Le ferite delle violenze su minori e quelle cicatrici che non andranno mai più via

Inorridito, assistevo alle immagini delle violenze sui minori all’asilo “Cip e Ciop” di Pistoia, trasmesse qualche giorno fa durante il programma di Barbara D’Urso, “A gentile richiesta”, e tentavo di trarre delle riflessioni…

Il danno psicologico, molto probabilmente irreversibile o comunque trattabile con tanta pazienza e tantissimi anni di psicoterapia, che queste persone hanno creato in questi bambini, porta a delle reazioni comuni: i piccoli, e stiamo parlando di bimbi davvero piccoli, ad esempio di 18 mesi, non hanno più fiducia nelle figure femminili.

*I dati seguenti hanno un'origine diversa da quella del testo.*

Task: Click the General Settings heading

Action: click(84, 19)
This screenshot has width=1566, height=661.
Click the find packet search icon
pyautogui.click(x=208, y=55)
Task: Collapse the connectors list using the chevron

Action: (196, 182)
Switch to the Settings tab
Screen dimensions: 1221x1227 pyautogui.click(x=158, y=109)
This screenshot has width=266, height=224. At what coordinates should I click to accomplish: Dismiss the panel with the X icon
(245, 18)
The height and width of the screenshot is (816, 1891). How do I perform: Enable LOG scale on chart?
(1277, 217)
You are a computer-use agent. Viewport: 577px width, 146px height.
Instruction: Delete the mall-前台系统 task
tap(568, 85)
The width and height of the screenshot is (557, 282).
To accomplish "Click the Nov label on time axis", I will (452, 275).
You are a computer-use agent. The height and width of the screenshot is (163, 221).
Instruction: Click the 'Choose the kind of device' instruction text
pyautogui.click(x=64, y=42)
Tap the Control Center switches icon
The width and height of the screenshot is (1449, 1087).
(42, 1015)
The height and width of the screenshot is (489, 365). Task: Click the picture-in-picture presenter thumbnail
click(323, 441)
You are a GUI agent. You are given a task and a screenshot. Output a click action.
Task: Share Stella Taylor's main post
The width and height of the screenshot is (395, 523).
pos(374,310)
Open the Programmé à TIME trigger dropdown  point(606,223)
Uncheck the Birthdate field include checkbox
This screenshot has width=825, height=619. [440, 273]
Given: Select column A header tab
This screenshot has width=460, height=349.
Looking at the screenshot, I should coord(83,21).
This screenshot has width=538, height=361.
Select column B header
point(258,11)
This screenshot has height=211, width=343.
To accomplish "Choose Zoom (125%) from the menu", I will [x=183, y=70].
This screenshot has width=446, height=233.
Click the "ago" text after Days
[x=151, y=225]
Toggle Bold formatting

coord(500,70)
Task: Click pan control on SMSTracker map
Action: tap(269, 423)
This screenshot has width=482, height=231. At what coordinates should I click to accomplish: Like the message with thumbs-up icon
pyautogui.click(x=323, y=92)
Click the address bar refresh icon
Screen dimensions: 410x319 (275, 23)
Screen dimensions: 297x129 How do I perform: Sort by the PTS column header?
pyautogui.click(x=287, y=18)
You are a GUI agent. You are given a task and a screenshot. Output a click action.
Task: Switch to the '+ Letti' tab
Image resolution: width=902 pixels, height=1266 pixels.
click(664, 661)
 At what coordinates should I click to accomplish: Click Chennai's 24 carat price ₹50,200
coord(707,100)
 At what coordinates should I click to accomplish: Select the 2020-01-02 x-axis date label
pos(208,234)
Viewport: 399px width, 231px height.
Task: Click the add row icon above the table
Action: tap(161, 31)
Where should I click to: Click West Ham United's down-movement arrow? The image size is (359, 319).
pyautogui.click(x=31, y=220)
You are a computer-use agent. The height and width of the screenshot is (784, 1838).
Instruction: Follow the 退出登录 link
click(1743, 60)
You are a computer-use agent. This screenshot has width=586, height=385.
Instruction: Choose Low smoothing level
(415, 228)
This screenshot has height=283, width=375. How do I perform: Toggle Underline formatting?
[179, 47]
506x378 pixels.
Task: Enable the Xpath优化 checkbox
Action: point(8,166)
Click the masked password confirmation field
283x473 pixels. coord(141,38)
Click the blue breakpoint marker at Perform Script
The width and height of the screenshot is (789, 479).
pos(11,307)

Molti, quasi tutti, infatti, rifiutano le cure delle madri, chiedendo di essere cambiati o vestiti dai papà: immaginiamo il dolore di una madre nel vedersi “rifiutata” da un bambino che agisce “di riflesso” ad una schifosa violenza per la quale non ha nessuna colpa.

Altri, poi, si picchiano da soli: alcuni battono violentemente la testa contro il muro, altri si mordono, altri ancora si mettono in castigo da soli. C’è già abbastanza per vergognarsi.

Le cicatrici del dolore non andranno mai più via: le violenze subite in età davvero precoce rimangono dentro per sempre, e sicuramente arrecano un danno psicologico, il più delle volte irreversibile. Possiamo soltanto pregare perchè simili situazioni scompaiano per sempre dalla società, dalle vite di tutti.

“Da Adamo a Giovanni il Battista, fra quanti nacquero da donna nessuno è tanto più grande di Giovanni il Battista da non dover abbassare lo sguardo. Ma vi dico che chiunque fra voi diventerà un bambino riconoscerà il Regno e diventerà più grande di Giovanni.”